Vittoria Traverso has yet another great Atlas Obscura post:
Before children learn how to speak properly, they go through a period of imitating the sounds they hear, with occasionally hilarious results, at least for their parents. Baby talk evolves into proto-words, so that “octopus” might come out as “appah-duece,” or “strawberry” as “store-belly.” But it’s not just children who ape the sounds of spoken language. There’s a long tradition of songs that “sound” like another language without actually meaning anything. In Italy, for example, beginning in the 1950s, American songs, films, and jingles inspired a diverse range of “American sounding” cultural products.
The most famous is probably “Prisencolinensinainciusol,” a 1972 song composed by legendary Italian entertainer Adriano Celentano and performed by him and his wife, Claudia Mori. The song’s lyrics sound phonetically like American English—or at least what many Italians hear when an American speaks—but are clearly total, utter, delightful nonsense. You really have to hear it to appreciate it. […]
By the time Celentano’s song came out, the sound of American English had been “contaminating” Italian culture for decades. Linguist Giuseppe Antonelli analyzed Italian pop songs produced between 1958 and 2007, and revealed the ways in which Italian singers have incorporated American sounds into their music.
One way was to use intermittent English words, with preference for trendy terms. The most notable example of this is “Tu vuo’ fa l’americano” (“You Want to Be American”), a 1956 song by Renato Carosone about a young Neapolitan who is trying to impress a girl. […]
Similarly, in the 1960s there was a trend of bands in England singing in Italian—with strong English accents. Both phenomena resulted in a similar hybrid sound, one that Italians responded to. According to Francesco Ciabattoni, who teaches Italian culture and literature at Georgetown University, this Anglo-Italian pop genre grew from Italy’s collective interest in America, as well as the British Invasion of the 1960s. “I am not sure how much thinking they put in it, but producers must have realized that imitating English and American sounds would sell more,” he says. Linguistics may have played a role, too. “The phonetic structure of English makes it more suited to rock or pop songs compared with Italian,” he adds.

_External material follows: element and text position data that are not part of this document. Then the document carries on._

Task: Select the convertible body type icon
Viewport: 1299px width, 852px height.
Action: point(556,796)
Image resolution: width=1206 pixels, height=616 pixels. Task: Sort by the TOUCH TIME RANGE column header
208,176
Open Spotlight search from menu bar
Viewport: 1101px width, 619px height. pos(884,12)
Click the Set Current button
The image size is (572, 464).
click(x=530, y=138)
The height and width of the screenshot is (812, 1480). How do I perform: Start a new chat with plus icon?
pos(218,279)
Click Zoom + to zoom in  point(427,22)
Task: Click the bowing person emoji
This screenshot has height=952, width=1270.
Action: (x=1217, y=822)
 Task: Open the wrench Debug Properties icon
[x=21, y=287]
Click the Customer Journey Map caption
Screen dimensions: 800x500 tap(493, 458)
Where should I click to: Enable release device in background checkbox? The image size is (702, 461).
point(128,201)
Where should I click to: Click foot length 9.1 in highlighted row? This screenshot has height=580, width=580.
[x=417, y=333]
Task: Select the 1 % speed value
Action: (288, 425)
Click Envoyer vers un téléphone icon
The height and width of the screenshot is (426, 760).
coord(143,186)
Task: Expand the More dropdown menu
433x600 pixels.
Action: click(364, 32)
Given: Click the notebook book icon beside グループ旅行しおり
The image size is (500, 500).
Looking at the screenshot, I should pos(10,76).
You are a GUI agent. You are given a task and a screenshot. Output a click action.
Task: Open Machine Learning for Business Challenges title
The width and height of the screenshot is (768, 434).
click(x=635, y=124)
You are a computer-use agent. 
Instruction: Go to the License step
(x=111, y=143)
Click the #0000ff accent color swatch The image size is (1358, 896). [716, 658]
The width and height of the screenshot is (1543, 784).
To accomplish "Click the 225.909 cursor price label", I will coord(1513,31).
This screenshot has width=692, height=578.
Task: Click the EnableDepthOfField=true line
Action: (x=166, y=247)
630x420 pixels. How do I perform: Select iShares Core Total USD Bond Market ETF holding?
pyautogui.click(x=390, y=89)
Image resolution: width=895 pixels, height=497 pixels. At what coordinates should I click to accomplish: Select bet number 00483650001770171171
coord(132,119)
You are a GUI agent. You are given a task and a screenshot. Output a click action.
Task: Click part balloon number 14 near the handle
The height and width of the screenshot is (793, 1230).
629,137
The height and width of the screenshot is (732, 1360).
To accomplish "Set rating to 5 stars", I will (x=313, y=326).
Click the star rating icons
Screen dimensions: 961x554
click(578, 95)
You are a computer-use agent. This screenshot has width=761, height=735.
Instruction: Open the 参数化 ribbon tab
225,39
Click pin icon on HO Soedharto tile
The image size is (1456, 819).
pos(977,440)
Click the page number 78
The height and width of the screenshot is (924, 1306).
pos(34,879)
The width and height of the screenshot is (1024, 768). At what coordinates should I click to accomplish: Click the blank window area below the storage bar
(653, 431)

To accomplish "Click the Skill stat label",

She goes on to discuss the Divine Comedy (“Nimrod … approaches Dante and Virgil, and says ‘Raphèl maí amècche zabí almi,’ a series of words that has no meaning but, according to some scholars, can sound a little like Old Hebrew”), Charlie Chaplin (“The otherwise silent 1936 film Modern Times sees the comedian performing a song that sounds like a mix of Italian and French, but means absolutely nothing”), and Grammelot, “a system of languages popularized by Commedia dell’arte”:
Grammelot was used by itinerant performers to “sound” like they were performing in a local language by a using macaronic and onomatopoeic elements together with mimicry and mime. Dario Fo, an Italian playwright and actor who won the Nobel Prize for Literature in 1997, featured Grammelot in his 1996 show Mistero Buffo (Comic Mystery Play).
There are, of course, illustrative video clips at the link. (N.b.: “Prisencolinensinainciusol” was discussed at the Log in 2011.) Thanks, Trevor!